TASK PROMPT - Your result should be the lines holding the word "logo", copied from the entries below.

GIVEN DATA -

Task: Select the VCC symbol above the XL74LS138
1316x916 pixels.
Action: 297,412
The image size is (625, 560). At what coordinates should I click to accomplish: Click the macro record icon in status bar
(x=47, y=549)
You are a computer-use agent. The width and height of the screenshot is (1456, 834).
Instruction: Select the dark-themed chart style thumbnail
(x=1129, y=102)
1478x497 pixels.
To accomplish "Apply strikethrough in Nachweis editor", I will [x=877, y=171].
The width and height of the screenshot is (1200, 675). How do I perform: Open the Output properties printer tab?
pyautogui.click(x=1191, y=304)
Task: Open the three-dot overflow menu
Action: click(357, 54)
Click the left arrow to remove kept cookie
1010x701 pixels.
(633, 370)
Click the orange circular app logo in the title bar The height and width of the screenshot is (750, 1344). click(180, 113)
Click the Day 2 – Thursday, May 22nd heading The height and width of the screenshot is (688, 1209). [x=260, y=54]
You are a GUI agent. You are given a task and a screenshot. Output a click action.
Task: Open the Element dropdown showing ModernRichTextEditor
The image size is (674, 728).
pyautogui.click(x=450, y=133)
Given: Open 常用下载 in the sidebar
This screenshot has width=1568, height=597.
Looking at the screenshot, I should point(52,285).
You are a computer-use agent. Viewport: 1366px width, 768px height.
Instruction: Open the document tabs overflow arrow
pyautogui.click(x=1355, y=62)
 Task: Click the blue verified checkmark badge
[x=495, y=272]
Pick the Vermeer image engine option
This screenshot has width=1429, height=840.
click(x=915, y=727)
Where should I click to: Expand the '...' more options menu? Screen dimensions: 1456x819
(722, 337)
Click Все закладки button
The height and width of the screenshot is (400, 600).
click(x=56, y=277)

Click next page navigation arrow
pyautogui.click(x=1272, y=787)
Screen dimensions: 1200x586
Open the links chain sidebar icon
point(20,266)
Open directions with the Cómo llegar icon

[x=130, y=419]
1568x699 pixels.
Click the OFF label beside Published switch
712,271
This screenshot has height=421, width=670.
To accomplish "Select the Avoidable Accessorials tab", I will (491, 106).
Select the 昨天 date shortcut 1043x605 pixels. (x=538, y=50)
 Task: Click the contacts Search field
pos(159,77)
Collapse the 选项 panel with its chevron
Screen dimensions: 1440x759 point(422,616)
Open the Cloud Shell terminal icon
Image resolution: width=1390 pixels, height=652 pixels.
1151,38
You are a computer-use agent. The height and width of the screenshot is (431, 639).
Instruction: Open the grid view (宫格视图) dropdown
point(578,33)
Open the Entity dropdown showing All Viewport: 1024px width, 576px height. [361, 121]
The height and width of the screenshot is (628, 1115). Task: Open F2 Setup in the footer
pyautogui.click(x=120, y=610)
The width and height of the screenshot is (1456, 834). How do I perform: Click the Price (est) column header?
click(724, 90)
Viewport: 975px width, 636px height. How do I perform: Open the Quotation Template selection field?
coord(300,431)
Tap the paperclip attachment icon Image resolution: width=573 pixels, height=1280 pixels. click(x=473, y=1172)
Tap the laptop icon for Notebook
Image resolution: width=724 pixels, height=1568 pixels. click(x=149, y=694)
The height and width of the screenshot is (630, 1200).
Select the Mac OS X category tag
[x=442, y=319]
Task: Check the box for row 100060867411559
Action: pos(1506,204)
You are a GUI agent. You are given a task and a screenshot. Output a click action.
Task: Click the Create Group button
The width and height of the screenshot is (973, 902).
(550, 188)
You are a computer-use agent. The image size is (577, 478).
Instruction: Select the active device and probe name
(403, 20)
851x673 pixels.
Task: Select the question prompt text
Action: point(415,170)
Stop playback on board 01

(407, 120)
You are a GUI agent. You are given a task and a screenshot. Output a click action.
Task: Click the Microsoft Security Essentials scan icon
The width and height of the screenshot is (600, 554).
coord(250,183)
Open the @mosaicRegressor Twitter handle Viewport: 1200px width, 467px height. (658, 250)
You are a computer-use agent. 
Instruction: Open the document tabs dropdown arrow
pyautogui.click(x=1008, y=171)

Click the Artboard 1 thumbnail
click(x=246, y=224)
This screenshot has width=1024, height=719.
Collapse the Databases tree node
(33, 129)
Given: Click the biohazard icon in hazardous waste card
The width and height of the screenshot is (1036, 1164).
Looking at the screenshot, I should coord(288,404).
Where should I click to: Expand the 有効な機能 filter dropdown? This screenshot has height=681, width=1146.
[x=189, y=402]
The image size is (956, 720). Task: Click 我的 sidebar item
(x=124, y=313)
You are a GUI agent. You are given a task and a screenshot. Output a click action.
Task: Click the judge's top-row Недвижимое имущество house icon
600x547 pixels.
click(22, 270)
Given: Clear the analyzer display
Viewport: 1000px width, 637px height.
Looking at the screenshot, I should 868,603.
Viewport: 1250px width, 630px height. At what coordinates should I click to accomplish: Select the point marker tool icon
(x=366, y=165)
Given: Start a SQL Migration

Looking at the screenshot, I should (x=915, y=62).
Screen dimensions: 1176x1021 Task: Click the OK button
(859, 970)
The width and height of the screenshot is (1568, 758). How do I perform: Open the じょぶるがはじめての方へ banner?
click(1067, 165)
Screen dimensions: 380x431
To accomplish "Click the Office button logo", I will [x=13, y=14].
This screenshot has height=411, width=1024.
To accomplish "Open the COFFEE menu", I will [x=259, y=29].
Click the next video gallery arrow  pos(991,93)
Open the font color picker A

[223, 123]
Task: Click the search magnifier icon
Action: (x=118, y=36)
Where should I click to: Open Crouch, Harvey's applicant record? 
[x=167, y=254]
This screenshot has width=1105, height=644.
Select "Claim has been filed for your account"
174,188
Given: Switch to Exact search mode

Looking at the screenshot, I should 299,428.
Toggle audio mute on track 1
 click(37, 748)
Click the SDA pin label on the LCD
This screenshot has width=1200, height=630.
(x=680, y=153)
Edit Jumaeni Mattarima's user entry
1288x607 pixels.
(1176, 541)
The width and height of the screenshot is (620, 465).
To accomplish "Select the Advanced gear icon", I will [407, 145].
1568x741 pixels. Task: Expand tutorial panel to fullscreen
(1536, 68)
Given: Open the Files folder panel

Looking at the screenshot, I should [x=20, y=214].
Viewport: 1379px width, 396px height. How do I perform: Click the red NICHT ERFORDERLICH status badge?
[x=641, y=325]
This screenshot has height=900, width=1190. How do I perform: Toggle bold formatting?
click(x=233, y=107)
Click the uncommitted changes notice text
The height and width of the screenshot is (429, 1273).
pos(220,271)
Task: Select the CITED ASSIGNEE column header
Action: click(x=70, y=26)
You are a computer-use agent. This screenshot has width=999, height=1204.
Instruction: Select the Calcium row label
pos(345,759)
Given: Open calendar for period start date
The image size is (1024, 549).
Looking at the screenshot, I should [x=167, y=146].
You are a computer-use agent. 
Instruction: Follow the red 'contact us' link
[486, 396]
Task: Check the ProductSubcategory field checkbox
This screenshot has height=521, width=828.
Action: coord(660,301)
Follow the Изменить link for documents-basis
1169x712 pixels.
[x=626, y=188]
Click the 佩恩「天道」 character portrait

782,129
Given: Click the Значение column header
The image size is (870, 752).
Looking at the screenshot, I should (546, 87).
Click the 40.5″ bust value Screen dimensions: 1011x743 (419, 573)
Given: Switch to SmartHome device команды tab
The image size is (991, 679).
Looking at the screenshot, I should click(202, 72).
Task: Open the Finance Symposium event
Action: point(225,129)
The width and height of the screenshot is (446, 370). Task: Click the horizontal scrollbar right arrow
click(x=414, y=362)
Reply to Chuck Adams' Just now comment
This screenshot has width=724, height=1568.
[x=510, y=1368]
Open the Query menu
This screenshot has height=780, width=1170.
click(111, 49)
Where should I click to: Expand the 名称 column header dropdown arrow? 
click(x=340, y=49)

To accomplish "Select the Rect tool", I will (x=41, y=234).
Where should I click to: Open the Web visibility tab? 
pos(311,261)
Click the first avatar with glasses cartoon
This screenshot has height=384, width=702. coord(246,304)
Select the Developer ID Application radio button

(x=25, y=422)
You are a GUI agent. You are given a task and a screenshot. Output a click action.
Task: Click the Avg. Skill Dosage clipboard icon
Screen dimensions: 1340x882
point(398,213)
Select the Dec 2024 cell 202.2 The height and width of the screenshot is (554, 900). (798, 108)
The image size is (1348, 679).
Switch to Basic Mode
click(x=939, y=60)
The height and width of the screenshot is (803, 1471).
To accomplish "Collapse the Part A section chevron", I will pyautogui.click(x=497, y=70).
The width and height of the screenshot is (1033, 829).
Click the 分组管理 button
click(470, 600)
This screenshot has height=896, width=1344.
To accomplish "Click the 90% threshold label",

TASK RESULT -
Click the orange circular app logo in the title bar The height and width of the screenshot is (750, 1344). click(180, 113)
To accomplish "Click the Office button logo", I will [x=13, y=14].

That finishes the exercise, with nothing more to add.